Several inflammatory and degenerative conditions fall under this heading, including tendinitis, tendinosis and insertional tendinitis. They may be the result of an acute injury triggered by functional over-loading, or repetitive microtraumas typically caused by unsuitable footwear, hard terrain or exercising in low temperatures.

Initially, symptoms tend to worsen during rest before easing after movement (the first few steps taken on a morning can be particularly uncomfortable). After some time, the pain may no longer ease after movement, severely hindering the patient’s movement. Over time, stress on the distal portion of the tendon can lead to inflammation of the pre-achilles bursa, further complicating the clinical situation.

Diagnosis is based on the localisation of pain (usually found around where the tendon inserts into the calcaneus) as well as swelling and flushing of the skin. These indicators are usually supported by an ultrasound scan, used to more accurately determine the location and extent of the lesion.

Tendinopathy requires delicate treatment and the chances of success vary depending on the severity of the injury and time since the onset of symptoms. Regardless, planning an effective rehabilitation program is still important as the later, less severe stages of the condition must not be ignored. 



Achilles tendon rupture rehabilitation

The patient who underwent total rupture of the Achilles tendon usually comes in Isokinetic with a brace locked in equinus at 20 ° after thirty days. After the first month you can make a medical examination and start the rehabilitation program.

The first objective is to reduce the inflammation and pain with draining massage therapy, immersion ultrasound, laser and gradually recover the motion and the correct pattern of walking: for the next month the load is permitted but only with tutor type named walker. At this stage are useful exercises in the pool, and active and passive mobilization of the posterior chain stretching to allow a more rapid recovery of mobility and a more secure recovery of gait pattern.

Once the surgeon allows the full load you can proceed to the therapeutic program in the gym with concentric and eccentric strengthening exercises, progressive twins, soleus, tibial, peroneal, intrinsic foot, quadriceps; both with free body exercises and with with tools, aerobic exercises on a bike, elliptical, treadmill, for the metabolic recovery.
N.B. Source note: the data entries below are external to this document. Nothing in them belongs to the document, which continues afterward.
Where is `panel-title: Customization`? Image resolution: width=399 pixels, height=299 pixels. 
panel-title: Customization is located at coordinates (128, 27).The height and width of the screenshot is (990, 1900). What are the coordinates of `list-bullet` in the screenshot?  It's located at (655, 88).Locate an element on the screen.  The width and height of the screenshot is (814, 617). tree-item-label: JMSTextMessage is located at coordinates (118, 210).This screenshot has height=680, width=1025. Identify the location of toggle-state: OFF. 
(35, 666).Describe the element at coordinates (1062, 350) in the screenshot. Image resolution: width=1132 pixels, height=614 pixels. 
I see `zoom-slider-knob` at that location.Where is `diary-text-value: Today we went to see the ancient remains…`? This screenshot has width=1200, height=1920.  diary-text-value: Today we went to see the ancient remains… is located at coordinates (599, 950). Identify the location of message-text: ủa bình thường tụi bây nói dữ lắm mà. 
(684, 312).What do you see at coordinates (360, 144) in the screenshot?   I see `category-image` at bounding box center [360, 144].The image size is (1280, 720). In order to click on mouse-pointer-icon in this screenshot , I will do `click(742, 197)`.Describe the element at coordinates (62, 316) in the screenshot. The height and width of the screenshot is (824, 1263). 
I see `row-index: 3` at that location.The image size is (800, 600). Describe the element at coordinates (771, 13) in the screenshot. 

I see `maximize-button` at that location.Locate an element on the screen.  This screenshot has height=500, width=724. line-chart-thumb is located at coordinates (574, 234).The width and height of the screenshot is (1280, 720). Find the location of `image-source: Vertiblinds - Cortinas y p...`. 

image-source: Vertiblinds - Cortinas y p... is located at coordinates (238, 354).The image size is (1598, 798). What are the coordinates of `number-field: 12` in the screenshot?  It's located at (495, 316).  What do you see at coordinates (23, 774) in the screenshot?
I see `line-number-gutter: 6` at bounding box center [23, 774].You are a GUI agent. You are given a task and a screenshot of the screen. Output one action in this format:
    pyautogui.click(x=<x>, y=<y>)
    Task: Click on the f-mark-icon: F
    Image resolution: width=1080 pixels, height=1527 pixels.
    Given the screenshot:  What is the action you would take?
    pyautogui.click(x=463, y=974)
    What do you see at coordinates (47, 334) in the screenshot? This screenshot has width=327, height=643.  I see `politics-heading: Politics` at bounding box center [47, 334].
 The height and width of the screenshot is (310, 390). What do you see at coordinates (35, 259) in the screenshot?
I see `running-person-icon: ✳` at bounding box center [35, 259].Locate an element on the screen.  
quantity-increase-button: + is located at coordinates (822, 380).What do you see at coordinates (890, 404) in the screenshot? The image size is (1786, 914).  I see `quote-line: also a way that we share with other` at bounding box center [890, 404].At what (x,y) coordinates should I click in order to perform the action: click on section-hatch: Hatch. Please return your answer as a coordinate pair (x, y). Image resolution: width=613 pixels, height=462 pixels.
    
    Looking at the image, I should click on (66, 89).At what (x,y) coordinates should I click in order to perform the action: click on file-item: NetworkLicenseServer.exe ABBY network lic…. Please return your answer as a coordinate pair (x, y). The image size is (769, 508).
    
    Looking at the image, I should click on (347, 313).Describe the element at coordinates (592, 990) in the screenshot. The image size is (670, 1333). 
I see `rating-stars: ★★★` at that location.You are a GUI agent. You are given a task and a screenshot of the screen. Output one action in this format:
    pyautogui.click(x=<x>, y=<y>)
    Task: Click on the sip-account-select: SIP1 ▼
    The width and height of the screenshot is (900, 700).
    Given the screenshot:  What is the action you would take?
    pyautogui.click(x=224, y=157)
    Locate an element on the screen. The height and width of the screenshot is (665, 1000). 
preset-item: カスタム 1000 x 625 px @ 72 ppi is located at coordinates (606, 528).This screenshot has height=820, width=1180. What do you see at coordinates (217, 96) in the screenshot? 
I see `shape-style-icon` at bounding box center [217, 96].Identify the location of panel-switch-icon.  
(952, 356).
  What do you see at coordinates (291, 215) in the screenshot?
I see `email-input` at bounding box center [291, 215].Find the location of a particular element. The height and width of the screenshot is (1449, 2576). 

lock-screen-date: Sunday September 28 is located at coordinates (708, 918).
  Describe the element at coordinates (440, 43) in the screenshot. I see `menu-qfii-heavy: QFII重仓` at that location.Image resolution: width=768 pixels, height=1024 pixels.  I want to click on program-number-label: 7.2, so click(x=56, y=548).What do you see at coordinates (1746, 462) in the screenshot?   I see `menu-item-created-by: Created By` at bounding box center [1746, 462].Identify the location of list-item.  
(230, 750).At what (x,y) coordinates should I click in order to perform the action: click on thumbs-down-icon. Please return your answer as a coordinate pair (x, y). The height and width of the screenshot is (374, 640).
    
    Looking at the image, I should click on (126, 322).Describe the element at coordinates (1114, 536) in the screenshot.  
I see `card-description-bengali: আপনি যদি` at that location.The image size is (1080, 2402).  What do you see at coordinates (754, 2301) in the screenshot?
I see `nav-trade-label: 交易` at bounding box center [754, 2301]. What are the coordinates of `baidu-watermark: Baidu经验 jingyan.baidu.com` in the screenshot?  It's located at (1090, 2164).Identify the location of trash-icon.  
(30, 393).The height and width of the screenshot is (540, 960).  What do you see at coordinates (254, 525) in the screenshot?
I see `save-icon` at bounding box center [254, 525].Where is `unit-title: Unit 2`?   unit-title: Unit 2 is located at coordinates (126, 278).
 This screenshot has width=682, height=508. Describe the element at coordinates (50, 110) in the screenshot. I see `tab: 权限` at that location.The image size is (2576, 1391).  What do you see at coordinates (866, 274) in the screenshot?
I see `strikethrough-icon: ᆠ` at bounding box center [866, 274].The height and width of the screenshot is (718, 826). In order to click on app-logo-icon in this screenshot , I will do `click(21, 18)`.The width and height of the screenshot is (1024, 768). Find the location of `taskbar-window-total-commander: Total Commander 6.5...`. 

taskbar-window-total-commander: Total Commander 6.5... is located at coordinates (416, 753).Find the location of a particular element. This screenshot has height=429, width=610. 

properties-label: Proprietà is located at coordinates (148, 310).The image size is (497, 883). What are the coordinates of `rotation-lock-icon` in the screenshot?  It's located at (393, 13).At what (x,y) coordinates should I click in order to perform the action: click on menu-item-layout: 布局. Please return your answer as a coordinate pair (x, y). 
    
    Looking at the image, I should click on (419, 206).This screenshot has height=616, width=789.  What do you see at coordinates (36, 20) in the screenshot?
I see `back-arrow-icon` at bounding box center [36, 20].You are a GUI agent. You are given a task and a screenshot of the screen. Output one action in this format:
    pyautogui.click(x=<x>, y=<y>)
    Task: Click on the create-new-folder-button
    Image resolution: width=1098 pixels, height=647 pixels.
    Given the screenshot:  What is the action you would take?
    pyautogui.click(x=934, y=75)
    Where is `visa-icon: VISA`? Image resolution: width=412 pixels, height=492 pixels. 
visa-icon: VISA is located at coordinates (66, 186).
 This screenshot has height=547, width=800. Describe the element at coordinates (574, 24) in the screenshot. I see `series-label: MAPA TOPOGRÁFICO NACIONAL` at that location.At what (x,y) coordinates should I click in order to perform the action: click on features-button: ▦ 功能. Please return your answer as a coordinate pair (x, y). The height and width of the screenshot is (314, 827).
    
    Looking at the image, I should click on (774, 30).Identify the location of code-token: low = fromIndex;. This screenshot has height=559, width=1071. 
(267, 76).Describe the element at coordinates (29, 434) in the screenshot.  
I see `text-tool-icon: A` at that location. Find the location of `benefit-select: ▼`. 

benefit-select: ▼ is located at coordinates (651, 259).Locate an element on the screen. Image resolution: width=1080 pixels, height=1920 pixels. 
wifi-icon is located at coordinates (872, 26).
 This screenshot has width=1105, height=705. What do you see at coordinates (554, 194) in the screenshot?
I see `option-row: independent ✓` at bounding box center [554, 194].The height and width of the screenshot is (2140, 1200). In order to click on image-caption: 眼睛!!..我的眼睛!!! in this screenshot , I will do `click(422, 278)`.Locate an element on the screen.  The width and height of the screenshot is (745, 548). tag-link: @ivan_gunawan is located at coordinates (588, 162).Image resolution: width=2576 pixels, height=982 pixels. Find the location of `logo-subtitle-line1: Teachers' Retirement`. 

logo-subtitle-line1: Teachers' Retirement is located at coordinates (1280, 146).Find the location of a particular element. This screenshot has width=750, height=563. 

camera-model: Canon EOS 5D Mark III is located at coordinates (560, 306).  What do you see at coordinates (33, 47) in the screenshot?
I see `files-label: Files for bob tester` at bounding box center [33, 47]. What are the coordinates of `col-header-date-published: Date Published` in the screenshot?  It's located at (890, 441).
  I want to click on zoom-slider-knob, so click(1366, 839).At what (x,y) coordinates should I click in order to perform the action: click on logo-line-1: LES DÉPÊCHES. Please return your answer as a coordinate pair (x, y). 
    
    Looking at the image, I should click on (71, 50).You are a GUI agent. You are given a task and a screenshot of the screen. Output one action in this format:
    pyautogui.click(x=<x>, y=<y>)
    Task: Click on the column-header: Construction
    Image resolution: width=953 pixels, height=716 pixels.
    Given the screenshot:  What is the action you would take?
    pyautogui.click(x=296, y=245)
It is the longest phase and it is important to manage well the periods of loading and unloading, of strength, to allow to perform an isokinetic test with a difference in strength between the two limbs <20%.

Passed the test the ultimate goal is the recovery of the athletic gesture. You will carry out preparatory exercises to the recovery of straight running, cornering, jumps, routes and technical fundamentals of the sport. It is critical, before discharge, to have recovered 100% of the strength in isokinetic tests and have recovered the optimal metabolic activity measured with a threshold test.